§ **Work to complete**: Among the following entries, count the lines that contain "computer" and report only the result.

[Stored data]

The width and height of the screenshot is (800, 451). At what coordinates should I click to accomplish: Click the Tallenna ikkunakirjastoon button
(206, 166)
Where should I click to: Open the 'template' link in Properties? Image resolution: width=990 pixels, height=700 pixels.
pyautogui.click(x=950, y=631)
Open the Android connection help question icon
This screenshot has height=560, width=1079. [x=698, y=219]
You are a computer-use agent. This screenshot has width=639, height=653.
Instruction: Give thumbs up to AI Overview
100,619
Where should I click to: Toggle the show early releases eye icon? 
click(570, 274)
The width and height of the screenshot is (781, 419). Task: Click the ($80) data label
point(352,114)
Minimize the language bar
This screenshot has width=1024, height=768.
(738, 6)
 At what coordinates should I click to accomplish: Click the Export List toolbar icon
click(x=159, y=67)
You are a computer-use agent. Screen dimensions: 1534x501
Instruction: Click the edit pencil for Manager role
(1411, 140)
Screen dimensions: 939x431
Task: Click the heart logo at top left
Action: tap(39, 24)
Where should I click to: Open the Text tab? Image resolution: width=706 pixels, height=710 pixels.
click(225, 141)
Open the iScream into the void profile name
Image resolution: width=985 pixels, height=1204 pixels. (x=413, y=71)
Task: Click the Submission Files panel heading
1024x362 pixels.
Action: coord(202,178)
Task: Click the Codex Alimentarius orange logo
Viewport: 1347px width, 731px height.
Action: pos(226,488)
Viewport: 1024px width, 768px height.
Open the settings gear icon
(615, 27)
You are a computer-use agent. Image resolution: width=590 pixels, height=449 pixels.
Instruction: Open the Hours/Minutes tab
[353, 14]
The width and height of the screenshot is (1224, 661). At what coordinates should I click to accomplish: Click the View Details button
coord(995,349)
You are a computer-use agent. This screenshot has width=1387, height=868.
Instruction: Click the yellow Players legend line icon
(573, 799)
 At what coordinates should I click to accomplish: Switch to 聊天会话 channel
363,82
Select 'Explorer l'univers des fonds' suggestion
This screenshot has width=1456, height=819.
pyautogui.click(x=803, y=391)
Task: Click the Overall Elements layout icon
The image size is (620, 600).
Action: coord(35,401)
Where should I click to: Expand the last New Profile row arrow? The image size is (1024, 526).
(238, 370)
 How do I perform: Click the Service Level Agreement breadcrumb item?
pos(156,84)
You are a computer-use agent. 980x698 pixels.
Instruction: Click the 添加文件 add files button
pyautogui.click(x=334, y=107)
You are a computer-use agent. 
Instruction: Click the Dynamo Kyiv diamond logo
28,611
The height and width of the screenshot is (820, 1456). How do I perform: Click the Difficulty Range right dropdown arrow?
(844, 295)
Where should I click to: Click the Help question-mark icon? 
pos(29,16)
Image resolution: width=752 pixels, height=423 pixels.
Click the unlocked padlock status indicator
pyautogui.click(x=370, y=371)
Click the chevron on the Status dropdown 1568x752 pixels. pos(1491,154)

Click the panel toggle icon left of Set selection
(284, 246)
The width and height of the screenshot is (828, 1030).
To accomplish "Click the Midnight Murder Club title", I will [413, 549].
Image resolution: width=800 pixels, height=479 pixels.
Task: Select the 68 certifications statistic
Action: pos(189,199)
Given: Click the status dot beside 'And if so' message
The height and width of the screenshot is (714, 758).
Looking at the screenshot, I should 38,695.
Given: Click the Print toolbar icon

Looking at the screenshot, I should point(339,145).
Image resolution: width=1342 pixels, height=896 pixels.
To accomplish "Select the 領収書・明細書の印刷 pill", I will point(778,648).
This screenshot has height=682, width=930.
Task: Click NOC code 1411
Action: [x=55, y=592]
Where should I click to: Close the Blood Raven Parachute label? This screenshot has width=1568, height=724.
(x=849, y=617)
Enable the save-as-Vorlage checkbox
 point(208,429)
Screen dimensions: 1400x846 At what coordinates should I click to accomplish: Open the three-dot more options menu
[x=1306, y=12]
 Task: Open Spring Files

§ **Task solution**: 6